Morgen PKA "Belagerung" in Gorleben - BI-Schreiben an Jüttner
Start für "heißen Ausstiegssommer"

Die Bürgerinitiative Umweltschutz Lüchow-Dannenberg (BI) läßt nicht locker. In einem Brief an den niedersächsischen Umweltminister Jüttner (SPD) fordert sie mit Nachdruck, die Betriebsgenehmigung für die Pilot-Konditionierungsanlage (PKA) in Gorleben nicht zu erlassen.

Nachdem Bundesumweltminister Trittin (Bündnis 90/Die Grünen) in Dannenberg klarstellte, dass das Landesumweltministerium in Niedersachsen über die beantragte Genehmigung entscheiden muss, entfällt das jahrelang vorgetragene Argument, dass das Landesumweltministerium wegen des Bundesumweltministeriums nicht die Genehmigung versagen könne. „Es ist unerträglich, dass sich der niedersächsische Umweltminister Jüttner und der Bundesumweltminister Trittin schon zu diesem Zeitpunkt gegenseitig den schwarzen Peter zu schieben wollen, anstatt dafür zu sorgen, dass diese Atomanlage nicht in Betrieb geht," sagte Torsten Koopmann für die BI. „Wir werden beide nicht aus der Verantwortung entlassen. Jeder hat seinen Teil der Verantwortung zu tragen."
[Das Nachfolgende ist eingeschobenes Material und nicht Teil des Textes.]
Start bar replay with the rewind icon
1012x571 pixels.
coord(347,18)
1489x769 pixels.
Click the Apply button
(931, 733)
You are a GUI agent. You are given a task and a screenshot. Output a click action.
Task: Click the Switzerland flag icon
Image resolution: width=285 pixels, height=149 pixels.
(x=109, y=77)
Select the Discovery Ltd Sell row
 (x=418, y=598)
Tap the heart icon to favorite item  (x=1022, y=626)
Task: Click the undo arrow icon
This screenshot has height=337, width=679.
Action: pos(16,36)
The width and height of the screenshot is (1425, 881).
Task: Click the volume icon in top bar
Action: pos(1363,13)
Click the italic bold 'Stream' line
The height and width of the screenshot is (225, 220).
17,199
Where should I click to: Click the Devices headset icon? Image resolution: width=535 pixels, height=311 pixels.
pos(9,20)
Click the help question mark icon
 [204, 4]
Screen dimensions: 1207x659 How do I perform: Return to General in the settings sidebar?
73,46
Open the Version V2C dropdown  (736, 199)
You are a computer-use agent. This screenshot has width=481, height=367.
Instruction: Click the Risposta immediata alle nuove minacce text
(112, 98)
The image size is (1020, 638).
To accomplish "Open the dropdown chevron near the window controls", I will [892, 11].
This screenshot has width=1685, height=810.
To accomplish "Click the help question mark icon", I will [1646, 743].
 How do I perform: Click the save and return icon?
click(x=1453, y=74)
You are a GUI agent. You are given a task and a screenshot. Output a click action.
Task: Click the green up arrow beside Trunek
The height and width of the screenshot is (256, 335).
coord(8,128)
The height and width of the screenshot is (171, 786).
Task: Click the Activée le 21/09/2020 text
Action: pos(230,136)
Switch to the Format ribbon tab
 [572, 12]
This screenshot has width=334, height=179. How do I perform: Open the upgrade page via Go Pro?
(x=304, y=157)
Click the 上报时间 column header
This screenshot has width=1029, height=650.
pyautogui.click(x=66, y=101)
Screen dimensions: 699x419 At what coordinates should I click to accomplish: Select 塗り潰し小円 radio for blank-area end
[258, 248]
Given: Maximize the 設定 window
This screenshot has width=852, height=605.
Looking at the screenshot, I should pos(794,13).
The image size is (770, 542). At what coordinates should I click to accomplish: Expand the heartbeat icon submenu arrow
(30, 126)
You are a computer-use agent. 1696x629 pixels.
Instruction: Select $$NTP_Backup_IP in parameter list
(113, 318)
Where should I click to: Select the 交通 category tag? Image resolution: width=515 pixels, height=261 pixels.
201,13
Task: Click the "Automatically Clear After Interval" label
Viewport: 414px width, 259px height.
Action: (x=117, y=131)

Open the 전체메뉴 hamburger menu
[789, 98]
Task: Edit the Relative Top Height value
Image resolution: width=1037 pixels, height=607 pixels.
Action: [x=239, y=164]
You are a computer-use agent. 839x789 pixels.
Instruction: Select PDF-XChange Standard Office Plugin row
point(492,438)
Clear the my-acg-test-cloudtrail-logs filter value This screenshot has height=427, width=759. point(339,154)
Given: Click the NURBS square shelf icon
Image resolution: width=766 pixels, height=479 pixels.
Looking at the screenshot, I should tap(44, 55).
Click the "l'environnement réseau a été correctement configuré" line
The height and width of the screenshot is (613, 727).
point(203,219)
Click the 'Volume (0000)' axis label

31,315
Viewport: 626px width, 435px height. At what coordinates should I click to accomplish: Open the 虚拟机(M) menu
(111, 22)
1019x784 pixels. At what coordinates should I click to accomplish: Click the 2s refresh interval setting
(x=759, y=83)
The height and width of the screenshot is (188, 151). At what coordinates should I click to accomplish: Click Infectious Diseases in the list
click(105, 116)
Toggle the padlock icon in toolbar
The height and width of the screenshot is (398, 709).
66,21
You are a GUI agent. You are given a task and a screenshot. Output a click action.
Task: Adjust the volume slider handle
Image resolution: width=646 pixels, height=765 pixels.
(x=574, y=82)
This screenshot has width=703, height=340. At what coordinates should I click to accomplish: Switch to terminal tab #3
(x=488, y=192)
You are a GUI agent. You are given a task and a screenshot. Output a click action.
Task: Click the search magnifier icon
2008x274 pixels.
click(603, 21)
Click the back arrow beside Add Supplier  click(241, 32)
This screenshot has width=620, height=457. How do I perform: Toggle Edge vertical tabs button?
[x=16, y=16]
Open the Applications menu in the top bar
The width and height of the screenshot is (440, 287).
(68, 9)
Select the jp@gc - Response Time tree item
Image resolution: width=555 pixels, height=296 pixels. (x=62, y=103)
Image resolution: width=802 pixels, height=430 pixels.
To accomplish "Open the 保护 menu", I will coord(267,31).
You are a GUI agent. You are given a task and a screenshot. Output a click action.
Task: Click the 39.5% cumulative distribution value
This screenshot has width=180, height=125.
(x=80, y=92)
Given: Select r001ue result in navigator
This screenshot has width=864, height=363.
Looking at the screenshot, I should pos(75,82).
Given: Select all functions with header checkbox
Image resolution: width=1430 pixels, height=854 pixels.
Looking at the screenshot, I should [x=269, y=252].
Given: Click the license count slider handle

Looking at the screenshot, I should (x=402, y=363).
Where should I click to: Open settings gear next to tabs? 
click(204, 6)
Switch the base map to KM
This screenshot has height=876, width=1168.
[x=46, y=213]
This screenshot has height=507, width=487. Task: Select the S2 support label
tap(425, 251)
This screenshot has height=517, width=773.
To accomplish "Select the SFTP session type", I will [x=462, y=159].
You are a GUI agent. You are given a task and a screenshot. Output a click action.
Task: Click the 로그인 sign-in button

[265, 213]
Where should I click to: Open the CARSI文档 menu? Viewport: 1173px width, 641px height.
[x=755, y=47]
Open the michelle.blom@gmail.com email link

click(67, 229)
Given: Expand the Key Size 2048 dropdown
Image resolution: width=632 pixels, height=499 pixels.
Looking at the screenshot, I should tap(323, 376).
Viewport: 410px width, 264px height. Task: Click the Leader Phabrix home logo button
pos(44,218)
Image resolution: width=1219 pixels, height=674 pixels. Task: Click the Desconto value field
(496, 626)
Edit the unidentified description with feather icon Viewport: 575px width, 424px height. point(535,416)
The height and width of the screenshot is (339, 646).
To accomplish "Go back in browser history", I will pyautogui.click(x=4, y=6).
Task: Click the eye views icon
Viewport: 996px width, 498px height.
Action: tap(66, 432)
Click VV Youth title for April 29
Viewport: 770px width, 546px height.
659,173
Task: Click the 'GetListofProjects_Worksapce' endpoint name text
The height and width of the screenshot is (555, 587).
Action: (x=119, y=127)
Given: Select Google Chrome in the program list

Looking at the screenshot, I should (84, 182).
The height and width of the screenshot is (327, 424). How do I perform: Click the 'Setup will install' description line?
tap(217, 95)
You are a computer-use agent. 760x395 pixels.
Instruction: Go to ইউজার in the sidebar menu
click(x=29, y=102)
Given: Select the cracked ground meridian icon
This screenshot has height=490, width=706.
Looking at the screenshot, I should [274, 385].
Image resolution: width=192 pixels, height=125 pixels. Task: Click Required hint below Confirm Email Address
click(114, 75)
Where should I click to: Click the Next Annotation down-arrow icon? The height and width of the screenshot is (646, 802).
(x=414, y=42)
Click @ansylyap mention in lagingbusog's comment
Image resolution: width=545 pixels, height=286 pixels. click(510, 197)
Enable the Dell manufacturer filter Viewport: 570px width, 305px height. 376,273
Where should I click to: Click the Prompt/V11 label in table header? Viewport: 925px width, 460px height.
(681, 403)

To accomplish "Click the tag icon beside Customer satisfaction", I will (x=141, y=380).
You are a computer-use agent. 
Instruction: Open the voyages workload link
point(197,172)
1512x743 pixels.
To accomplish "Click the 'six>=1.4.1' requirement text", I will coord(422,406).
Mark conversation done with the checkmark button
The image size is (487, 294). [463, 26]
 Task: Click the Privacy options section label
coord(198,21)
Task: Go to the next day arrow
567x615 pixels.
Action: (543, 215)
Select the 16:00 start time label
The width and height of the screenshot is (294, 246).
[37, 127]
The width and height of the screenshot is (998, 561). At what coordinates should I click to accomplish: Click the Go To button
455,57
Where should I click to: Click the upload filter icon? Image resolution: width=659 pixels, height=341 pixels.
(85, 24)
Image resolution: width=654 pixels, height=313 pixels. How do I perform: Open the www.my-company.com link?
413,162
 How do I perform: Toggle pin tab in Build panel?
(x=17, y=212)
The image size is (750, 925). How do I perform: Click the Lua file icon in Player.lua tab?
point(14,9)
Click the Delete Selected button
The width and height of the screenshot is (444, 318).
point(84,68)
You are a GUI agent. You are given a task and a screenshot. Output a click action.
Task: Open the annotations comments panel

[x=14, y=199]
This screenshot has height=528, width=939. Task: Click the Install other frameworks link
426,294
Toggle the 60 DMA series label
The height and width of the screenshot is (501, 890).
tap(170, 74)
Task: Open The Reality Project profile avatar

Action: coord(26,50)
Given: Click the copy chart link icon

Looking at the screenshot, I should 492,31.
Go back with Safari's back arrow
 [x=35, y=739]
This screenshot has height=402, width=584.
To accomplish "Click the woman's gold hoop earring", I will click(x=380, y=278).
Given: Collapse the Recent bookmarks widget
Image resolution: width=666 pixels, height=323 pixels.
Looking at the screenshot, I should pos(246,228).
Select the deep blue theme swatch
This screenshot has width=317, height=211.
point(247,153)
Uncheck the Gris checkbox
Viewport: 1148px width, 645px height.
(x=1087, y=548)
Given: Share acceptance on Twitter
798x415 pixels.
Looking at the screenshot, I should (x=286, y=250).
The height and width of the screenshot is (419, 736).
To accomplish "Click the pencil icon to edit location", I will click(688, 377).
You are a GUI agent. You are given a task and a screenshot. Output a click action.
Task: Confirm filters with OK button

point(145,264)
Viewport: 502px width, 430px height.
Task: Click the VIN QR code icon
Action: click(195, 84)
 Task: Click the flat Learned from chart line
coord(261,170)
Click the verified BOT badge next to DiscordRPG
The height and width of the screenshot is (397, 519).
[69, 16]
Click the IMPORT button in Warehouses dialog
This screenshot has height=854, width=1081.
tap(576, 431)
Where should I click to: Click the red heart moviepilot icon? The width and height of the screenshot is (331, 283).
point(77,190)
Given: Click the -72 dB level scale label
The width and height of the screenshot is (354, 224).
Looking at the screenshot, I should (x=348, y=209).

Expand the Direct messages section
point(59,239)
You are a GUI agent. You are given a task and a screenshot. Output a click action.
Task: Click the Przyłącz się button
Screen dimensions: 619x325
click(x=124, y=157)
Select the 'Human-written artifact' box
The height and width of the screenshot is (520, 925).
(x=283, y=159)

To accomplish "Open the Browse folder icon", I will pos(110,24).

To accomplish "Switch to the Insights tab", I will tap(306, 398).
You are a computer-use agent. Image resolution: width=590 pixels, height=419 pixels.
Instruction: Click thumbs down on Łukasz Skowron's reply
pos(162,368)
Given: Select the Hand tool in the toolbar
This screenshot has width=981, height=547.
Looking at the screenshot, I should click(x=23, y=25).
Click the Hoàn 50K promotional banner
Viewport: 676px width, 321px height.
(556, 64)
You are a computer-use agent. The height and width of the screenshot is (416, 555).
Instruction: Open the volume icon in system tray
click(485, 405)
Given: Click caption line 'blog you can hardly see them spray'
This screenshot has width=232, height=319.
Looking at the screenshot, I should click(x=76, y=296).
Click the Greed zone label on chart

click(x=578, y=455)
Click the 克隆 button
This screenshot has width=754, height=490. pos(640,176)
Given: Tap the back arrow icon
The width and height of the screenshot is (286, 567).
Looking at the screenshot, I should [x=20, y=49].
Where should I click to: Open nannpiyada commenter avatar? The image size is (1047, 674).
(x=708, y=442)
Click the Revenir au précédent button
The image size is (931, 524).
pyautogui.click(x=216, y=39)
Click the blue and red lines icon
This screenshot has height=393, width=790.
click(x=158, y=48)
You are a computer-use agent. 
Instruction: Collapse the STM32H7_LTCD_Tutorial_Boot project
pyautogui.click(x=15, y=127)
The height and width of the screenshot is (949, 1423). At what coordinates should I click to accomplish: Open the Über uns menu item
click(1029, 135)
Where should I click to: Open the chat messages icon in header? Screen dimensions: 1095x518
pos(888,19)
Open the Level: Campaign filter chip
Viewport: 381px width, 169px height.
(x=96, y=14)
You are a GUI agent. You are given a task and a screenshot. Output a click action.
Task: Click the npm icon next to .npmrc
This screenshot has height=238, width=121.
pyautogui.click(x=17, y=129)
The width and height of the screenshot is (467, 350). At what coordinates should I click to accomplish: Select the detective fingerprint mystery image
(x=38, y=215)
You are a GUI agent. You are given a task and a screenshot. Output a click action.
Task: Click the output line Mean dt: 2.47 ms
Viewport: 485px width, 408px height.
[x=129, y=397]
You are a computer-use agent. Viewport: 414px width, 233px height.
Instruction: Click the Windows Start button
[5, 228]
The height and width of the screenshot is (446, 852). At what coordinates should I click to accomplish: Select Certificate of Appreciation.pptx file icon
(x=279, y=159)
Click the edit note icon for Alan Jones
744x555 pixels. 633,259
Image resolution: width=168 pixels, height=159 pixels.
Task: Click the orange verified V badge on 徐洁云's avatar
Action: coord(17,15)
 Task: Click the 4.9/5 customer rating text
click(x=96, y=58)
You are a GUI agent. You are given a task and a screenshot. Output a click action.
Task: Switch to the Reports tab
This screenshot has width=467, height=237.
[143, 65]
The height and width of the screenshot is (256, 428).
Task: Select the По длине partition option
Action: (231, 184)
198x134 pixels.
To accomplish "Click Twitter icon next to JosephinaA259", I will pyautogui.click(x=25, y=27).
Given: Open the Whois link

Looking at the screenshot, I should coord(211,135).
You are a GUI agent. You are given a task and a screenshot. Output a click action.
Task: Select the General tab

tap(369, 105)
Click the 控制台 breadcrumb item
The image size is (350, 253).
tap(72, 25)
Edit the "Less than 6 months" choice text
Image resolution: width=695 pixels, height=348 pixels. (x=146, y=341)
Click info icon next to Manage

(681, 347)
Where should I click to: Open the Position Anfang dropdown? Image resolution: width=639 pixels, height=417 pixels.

 Die BI fragte den Umweltminister Jüttner zugleich nach dem Stand des Genehmigungsverfahrens und dem weiteren Zeitplan bis zur Erteilung der Betriebsgenehmigung für die PKA und ob das Genehmigungsverfahren während der Konsensverhandlungen ausgesetzt ist. „Es ist eine Frage des politischen Anstands und der Glaubwürdigkeit, dass es während dieser Gespräche kein Genehmigungsverfahren für eine neue Atomanlage gibt," sagte ein BI-Vertreter.

 Wissen möchte Bürgerinitiative, ob und inwieweit das von der GNS verschleppte wasserrechtliche Genehmigungsverfahren Einfluss auf die Betriebsgenehmigung für die Konditionierungsanlage hat.

 Aus Sicht der Atomkraftgegner existiert keine Antragsgrundlage für die PKA, denn zum einen wird ein Endlager, für das der Atommüll verpackt werden sollte, auf absehbare Zeit nicht vorhanden sein, zum anderen wird für die übrigen Aufgaben keine Pilotanlage benötigt, da diese Arbeitsgänge bereits den Stand der Technik darstellen. Die Atomanlage ist sogar überflüssig, da die beantragten Arbeitsgänge durch andere Technologien bereits durchgeführt werden könnten.

 „Das mindeste ist, dass der Minister jetzt eine Neubewertung der PKA vornimmt. Diese Atomanlage war immer ein Teil des Entsorgungskonzeptes und bekanntlich hat die neue rot-grüne Bundesregierung dieses Konzept für gescheitert erklärt," forderte Torsten Koopmann von dem Umweltministers und sagte weiter „ein verwaltungsrechtlich korrektes Verfahren haben uns auch alle CDU-Regierungen zugesichert. Von Herrn Jüttner und von der neuen Bundesregierung erwarten wir eindeutig mehr."